§ **Information**
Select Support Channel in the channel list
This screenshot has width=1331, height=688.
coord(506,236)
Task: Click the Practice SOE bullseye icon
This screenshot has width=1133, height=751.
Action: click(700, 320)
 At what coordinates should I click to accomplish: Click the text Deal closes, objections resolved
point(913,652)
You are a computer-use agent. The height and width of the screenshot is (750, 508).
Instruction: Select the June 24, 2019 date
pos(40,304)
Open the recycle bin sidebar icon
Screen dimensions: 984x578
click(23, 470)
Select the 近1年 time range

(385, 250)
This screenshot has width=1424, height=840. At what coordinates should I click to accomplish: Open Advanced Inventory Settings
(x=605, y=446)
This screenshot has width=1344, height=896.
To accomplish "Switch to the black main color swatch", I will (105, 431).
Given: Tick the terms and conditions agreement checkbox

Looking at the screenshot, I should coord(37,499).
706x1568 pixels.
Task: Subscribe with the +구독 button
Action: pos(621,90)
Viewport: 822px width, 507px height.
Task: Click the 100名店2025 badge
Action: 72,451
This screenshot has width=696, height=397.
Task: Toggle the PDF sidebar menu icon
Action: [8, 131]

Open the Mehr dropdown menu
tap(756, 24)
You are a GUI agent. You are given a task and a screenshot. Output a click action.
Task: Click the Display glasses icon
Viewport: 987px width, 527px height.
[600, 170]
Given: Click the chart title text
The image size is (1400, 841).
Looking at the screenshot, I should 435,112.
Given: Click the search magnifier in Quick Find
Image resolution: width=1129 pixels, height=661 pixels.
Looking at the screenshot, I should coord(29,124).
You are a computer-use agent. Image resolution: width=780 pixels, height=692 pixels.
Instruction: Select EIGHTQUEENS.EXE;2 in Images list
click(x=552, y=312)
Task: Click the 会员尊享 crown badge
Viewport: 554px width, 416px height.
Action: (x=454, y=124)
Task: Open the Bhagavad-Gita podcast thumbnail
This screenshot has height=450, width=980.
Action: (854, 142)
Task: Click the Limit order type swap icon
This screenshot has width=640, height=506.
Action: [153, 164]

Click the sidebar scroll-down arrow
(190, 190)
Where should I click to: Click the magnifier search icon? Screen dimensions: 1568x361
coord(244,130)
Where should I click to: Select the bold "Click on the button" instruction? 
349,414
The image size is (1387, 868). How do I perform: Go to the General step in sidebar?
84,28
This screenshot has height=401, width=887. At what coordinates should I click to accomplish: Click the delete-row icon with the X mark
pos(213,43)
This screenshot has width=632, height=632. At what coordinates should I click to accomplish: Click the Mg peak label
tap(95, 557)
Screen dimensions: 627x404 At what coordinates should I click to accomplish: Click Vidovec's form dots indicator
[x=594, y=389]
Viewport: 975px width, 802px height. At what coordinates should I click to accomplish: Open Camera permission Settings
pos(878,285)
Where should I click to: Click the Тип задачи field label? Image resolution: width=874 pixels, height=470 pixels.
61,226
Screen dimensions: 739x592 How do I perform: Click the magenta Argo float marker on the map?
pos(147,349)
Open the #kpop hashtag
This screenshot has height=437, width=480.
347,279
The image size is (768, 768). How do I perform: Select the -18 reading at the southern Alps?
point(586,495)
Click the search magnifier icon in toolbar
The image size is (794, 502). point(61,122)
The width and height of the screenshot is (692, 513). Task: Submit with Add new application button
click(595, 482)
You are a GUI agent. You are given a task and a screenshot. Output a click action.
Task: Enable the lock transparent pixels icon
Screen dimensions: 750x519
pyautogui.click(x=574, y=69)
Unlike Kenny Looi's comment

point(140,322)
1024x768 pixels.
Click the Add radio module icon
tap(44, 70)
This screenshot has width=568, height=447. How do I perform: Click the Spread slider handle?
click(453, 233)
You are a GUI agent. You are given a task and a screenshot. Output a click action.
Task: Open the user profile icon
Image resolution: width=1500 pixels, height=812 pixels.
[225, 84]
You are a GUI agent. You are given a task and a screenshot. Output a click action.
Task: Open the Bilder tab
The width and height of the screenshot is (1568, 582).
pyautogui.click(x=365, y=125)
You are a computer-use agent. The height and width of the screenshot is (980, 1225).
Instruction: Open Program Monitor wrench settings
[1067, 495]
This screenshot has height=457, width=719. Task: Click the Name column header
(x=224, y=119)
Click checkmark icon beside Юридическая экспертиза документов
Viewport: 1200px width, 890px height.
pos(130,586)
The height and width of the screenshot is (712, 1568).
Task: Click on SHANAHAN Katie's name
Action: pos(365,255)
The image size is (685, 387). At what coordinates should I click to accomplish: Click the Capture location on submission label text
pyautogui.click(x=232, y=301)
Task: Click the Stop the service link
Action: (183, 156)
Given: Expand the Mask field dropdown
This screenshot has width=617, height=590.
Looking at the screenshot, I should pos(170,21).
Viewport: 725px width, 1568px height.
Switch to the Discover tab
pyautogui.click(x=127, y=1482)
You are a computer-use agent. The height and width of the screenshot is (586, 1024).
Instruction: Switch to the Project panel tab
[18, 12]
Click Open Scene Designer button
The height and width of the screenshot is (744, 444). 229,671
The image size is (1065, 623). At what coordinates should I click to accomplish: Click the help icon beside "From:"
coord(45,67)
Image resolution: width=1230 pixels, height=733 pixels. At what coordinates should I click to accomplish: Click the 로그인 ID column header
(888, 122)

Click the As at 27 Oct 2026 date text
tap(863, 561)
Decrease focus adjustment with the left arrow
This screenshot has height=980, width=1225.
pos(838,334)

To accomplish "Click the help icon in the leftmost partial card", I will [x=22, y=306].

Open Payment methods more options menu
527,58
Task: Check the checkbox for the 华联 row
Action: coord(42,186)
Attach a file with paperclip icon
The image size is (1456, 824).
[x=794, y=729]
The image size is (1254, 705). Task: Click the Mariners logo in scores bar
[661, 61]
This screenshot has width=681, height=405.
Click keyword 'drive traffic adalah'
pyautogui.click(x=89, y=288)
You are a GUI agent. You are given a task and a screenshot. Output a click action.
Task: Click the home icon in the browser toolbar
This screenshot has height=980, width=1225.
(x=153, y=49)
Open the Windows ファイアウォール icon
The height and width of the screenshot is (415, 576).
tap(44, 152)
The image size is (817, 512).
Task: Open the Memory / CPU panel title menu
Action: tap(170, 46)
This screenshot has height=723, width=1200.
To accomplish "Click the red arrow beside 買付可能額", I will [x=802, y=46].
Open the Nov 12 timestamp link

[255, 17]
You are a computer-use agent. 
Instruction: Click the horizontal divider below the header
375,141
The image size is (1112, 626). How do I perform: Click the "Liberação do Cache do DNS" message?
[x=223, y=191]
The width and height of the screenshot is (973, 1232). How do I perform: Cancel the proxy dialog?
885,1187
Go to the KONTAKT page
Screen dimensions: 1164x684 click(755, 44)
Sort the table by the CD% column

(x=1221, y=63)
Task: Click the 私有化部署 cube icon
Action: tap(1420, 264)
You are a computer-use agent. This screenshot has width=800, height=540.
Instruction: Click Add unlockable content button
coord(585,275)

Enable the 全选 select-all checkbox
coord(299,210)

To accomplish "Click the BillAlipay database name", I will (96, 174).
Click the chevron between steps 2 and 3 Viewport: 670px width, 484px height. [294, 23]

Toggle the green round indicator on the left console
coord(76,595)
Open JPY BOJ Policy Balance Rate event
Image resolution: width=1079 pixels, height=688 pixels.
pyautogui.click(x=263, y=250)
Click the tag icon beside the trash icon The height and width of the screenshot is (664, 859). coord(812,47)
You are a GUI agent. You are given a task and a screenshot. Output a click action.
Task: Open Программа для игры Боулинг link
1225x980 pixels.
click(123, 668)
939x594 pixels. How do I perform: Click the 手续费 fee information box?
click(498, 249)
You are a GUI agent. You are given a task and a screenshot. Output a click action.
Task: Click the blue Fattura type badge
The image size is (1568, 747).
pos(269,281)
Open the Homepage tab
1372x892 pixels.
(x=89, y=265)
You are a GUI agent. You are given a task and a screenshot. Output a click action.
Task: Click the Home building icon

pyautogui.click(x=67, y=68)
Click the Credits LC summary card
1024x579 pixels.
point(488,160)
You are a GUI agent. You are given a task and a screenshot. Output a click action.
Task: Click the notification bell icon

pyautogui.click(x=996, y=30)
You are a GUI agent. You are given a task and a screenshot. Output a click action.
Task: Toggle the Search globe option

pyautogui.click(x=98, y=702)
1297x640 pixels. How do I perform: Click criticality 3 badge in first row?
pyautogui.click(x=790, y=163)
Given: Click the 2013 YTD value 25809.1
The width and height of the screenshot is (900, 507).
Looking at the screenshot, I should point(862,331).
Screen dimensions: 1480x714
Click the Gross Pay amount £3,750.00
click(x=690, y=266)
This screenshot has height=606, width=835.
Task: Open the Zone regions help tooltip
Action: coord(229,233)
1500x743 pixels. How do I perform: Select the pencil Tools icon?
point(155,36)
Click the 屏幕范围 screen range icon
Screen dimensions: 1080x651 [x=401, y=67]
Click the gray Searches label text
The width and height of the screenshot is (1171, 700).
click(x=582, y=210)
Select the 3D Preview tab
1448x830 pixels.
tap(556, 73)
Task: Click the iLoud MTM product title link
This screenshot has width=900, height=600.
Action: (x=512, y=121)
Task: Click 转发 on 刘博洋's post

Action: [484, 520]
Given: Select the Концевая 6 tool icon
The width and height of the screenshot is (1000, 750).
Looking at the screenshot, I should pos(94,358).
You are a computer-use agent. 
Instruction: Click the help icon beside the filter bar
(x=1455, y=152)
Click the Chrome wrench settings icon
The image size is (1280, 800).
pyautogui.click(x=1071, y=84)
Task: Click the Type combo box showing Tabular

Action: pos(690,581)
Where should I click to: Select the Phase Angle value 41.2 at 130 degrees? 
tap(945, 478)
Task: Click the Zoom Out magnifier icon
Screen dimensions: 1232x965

§ **What to work on**
All lines of the data that hold "computer" need to be copied.

§ **Response**
You are a computer-use agent. The height and width of the screenshot is (750, 508).
You are a computer-use agent. Image resolution: width=780 pixels, height=692 pixels.
You are a computer-use agent. The height and width of the screenshot is (980, 1225).
You are a computer-use agent. The height and width of the screenshot is (586, 1024).
You are a computer-use agent. 
You are a computer-use agent. This screenshot has width=800, height=540.
You are a computer-use agent. 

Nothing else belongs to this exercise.